• [STATED TASK] Copy the data from the line with "This screenshot has width=731, height=838." to the end of the data, swapping "Reload" for "Refresh" and keeping everything else the same.

[Target pointing data]

◆ ◆ ◆

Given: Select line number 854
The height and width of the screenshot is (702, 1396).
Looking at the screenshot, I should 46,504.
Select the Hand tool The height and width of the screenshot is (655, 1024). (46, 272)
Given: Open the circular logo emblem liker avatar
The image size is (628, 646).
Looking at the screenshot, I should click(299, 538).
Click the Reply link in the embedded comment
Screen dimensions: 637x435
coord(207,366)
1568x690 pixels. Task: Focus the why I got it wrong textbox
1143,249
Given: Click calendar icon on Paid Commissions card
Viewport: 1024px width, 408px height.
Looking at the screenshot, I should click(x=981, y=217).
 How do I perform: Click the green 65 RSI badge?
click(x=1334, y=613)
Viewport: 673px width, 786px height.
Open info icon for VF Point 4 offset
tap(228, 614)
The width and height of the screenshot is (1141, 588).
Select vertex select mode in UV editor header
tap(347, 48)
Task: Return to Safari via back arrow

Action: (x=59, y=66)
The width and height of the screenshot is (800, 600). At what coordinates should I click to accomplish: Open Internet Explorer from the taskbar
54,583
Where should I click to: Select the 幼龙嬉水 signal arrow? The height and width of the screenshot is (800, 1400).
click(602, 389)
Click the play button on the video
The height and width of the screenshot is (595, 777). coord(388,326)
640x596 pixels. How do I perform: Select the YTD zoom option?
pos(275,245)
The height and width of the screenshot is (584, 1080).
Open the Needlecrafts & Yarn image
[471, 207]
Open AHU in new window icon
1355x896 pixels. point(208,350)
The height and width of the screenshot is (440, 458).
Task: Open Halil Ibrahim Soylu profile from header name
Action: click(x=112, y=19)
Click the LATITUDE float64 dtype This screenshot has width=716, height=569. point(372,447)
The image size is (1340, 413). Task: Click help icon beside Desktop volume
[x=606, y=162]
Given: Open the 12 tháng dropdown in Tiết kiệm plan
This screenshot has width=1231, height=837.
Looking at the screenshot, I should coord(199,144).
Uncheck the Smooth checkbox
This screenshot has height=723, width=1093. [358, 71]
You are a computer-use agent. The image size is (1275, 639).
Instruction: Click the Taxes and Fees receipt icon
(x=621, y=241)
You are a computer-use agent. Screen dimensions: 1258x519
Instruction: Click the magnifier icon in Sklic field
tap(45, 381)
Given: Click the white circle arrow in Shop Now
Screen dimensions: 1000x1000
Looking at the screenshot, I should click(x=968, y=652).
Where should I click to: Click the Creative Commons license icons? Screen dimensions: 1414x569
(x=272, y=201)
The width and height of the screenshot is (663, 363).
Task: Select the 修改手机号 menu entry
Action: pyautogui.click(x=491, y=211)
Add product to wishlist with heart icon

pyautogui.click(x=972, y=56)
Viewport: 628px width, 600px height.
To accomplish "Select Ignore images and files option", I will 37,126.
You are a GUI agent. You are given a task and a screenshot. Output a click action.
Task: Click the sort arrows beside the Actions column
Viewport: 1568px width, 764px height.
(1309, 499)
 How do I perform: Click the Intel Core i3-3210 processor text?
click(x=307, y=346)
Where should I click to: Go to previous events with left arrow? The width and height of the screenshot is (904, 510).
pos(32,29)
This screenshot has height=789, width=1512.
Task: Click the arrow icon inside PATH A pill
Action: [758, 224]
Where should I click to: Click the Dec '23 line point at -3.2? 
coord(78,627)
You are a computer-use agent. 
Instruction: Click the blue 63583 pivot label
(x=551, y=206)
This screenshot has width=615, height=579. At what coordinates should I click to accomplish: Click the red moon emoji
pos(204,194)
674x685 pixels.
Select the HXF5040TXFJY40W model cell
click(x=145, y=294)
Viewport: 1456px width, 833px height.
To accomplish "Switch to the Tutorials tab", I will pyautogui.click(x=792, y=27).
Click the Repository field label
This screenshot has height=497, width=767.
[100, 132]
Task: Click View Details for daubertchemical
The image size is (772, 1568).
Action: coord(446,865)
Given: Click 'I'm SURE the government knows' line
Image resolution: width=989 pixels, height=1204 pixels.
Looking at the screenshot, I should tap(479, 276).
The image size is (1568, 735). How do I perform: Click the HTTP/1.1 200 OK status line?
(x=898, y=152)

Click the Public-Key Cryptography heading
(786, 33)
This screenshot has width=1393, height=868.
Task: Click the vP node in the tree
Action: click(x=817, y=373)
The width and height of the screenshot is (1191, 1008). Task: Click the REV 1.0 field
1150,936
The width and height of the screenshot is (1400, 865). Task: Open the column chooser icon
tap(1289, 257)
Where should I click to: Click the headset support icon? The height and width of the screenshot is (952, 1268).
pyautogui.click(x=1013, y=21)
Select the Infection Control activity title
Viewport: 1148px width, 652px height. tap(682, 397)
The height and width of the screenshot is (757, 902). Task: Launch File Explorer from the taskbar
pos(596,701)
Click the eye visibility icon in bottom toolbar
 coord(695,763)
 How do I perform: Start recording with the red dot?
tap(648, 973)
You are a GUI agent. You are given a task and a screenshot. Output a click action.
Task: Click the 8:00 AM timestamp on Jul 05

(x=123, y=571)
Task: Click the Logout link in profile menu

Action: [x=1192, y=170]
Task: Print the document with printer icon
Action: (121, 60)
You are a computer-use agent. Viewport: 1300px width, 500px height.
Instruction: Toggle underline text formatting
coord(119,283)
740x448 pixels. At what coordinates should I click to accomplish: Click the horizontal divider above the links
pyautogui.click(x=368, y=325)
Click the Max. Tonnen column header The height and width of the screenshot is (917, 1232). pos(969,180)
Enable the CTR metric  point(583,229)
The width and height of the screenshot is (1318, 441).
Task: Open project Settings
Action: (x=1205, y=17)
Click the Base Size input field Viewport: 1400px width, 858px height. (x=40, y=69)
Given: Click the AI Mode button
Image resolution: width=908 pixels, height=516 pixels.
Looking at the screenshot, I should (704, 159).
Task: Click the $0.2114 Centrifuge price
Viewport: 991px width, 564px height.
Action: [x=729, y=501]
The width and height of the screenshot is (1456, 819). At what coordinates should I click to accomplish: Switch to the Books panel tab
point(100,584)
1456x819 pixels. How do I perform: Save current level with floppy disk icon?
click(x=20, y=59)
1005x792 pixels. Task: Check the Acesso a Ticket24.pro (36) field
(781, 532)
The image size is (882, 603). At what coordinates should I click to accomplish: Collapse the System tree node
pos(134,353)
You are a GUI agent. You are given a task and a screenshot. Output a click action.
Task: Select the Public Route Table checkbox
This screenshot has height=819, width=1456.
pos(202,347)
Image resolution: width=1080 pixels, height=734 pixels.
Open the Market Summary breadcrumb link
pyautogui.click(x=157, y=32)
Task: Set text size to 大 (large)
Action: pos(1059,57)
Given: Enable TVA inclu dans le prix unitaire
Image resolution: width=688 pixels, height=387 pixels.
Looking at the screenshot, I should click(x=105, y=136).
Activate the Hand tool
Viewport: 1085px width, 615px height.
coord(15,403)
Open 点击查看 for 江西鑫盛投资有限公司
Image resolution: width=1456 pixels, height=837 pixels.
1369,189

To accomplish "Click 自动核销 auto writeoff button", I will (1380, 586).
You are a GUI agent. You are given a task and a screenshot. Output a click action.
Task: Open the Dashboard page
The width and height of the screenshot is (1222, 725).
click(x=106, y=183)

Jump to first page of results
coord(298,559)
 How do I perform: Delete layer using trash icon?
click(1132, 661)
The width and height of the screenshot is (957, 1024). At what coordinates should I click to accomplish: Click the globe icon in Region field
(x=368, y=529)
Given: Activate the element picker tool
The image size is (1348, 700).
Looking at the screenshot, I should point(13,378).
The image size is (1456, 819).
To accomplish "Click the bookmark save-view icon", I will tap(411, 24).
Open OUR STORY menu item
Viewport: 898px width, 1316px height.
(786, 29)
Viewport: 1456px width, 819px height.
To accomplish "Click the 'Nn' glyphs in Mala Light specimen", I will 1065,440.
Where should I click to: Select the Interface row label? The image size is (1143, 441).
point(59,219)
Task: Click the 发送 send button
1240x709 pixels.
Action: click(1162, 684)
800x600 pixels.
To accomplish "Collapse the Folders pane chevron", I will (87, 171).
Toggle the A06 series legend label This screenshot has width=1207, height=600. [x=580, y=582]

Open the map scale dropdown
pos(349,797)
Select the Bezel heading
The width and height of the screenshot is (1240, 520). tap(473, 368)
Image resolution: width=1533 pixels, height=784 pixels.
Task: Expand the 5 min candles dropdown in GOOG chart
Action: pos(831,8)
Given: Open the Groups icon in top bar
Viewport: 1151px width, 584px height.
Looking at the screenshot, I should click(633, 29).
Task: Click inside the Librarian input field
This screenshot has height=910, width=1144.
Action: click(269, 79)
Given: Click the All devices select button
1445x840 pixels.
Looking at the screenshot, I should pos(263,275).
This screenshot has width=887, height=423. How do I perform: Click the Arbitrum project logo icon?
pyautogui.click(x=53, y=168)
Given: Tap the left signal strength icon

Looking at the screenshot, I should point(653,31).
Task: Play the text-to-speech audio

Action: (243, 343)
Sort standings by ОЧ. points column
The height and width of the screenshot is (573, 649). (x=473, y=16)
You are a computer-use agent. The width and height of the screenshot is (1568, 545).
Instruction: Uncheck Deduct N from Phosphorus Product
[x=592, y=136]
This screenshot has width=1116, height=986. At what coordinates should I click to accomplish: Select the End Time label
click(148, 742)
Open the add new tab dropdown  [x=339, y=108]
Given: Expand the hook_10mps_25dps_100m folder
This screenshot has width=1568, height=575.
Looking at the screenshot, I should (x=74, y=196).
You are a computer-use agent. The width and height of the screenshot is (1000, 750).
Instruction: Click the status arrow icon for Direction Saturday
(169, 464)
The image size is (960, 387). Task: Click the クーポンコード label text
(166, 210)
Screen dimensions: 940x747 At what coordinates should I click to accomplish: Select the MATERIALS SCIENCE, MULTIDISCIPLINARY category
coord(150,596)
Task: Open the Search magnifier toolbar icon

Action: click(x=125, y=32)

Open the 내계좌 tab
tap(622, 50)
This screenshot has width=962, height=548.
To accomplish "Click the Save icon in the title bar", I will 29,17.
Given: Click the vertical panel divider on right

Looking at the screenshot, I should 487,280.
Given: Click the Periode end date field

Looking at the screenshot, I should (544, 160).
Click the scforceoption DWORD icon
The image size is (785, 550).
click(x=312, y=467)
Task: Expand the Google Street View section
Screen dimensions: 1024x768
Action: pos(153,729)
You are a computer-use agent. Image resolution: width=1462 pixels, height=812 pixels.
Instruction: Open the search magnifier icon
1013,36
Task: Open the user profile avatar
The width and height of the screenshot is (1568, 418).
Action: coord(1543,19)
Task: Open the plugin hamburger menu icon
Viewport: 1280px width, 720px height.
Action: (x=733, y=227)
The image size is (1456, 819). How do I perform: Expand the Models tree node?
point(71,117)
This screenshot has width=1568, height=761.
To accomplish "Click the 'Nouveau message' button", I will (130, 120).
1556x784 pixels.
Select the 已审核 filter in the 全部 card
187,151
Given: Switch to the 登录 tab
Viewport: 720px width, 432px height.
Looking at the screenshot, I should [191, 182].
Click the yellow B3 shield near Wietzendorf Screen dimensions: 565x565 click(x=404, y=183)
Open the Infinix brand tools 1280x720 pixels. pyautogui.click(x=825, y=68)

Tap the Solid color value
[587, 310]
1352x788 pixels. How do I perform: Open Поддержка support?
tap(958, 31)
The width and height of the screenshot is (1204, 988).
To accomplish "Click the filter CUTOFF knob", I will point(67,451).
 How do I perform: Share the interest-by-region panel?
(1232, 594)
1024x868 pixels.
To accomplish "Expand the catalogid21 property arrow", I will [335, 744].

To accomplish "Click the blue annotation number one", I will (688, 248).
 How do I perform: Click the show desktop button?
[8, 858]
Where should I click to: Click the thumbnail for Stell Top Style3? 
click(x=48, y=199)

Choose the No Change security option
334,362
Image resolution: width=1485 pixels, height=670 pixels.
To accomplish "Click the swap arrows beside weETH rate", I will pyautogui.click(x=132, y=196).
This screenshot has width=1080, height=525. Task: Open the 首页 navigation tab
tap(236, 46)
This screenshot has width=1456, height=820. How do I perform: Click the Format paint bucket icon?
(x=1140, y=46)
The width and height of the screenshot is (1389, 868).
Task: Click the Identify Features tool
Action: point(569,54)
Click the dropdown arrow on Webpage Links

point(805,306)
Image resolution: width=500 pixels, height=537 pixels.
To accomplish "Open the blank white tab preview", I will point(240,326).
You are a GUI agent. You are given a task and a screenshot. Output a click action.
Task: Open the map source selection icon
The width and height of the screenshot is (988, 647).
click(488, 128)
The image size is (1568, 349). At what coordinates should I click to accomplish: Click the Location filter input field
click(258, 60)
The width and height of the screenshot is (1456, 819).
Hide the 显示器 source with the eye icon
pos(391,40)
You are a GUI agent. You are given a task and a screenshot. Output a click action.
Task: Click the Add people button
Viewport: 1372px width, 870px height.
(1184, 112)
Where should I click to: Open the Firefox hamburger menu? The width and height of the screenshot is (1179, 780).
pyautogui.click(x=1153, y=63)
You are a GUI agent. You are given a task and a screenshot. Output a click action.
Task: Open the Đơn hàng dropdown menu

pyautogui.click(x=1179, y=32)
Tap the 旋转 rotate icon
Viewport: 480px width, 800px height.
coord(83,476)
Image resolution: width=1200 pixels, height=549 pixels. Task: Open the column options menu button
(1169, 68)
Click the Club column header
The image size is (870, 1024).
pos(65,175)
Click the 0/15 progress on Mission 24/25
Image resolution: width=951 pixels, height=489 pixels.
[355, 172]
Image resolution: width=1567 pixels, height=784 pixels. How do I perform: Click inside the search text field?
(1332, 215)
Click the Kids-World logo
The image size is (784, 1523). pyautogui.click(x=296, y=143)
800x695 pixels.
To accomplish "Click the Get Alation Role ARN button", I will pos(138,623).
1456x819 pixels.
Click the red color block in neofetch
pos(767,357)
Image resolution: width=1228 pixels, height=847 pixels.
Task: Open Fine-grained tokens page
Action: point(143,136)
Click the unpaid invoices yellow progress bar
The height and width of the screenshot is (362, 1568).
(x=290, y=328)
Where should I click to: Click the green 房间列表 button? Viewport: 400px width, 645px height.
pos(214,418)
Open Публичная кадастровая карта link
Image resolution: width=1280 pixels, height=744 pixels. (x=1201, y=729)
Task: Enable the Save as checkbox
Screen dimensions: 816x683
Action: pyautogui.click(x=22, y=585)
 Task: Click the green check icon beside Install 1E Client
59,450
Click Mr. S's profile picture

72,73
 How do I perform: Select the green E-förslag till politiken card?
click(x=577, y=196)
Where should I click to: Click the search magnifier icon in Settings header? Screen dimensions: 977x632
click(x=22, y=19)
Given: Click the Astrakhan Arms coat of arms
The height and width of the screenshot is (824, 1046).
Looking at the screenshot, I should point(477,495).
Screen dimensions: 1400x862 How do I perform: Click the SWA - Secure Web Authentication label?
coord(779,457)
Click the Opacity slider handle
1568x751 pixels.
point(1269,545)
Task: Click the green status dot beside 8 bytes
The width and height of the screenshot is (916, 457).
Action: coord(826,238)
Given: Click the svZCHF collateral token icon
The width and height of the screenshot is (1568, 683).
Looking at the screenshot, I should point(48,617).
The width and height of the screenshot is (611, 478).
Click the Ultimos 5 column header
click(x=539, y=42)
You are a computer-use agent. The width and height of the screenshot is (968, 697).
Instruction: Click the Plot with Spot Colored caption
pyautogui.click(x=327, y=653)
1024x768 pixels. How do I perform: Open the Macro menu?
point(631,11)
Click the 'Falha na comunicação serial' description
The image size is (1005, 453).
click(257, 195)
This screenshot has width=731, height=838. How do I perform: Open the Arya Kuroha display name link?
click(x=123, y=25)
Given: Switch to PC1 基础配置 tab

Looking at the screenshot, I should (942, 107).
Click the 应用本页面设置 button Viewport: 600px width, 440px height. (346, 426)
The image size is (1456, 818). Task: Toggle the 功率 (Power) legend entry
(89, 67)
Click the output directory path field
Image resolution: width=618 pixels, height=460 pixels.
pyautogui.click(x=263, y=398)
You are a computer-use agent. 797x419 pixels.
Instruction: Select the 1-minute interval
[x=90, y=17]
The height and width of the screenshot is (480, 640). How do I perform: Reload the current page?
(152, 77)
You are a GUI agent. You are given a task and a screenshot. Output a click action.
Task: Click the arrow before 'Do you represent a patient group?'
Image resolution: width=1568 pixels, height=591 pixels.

◆ ◆ ◆

• [EXPECTED ANSWER]
This screenshot has width=731, height=838. How do I perform: Open the Arya Kuroha display name link?
click(x=123, y=25)
Given: Switch to PC1 基础配置 tab

Looking at the screenshot, I should (942, 107).
Click the 应用本页面设置 button Viewport: 600px width, 440px height. (346, 426)
The image size is (1456, 818). Task: Toggle the 功率 (Power) legend entry
(89, 67)
Click the output directory path field
Image resolution: width=618 pixels, height=460 pixels.
pyautogui.click(x=263, y=398)
You are a computer-use agent. 797x419 pixels.
Instruction: Select the 1-minute interval
[x=90, y=17]
The height and width of the screenshot is (480, 640). How do I perform: Refresh the current page?
(152, 77)
You are a GUI agent. You are given a task and a screenshot. Output a click action.
Task: Click the arrow before 'Do you represent a patient group?'
Image resolution: width=1568 pixels, height=591 pixels.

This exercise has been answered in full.